- Stored data -
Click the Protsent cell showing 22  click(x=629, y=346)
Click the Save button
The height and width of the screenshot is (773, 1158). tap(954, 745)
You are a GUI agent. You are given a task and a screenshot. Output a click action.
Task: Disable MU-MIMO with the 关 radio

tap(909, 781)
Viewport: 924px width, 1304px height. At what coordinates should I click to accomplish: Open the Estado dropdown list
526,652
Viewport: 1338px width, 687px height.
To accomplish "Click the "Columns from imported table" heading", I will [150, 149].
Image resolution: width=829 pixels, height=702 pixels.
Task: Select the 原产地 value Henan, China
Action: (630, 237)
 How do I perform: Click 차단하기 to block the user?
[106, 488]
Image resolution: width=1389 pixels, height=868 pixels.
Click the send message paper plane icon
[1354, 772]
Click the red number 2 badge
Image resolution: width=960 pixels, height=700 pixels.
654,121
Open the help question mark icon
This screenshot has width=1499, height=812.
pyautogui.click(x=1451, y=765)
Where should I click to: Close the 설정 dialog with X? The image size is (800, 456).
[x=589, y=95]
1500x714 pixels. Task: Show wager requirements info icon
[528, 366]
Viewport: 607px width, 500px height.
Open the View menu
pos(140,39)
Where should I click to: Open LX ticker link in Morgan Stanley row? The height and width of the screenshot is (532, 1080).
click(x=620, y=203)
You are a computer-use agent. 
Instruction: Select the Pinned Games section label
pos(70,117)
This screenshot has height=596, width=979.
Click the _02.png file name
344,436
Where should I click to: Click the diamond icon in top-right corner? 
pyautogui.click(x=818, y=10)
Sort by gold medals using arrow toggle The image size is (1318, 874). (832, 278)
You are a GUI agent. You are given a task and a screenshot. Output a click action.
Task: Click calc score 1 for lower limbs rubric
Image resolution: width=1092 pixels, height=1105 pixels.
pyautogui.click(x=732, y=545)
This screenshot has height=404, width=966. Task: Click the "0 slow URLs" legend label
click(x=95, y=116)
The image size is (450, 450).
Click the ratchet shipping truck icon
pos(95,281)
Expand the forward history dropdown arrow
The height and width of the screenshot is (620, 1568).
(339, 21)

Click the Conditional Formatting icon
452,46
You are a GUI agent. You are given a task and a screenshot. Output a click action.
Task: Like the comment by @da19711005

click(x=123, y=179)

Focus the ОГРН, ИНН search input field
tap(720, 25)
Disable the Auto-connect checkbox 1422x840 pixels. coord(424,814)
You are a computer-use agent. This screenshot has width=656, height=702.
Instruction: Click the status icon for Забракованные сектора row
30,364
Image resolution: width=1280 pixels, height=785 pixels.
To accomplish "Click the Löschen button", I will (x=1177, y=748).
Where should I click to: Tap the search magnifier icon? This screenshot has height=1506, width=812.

- Exercise brief -
Output, from the data above, the lines from the line with "Image resolution: width=1389" to the line with "Open the help question mark icon" exactly as they stand, both ends included and nothing else.

- Exercise solution -
Image resolution: width=1389 pixels, height=868 pixels.
Click the send message paper plane icon
[1354, 772]
Click the red number 2 badge
Image resolution: width=960 pixels, height=700 pixels.
654,121
Open the help question mark icon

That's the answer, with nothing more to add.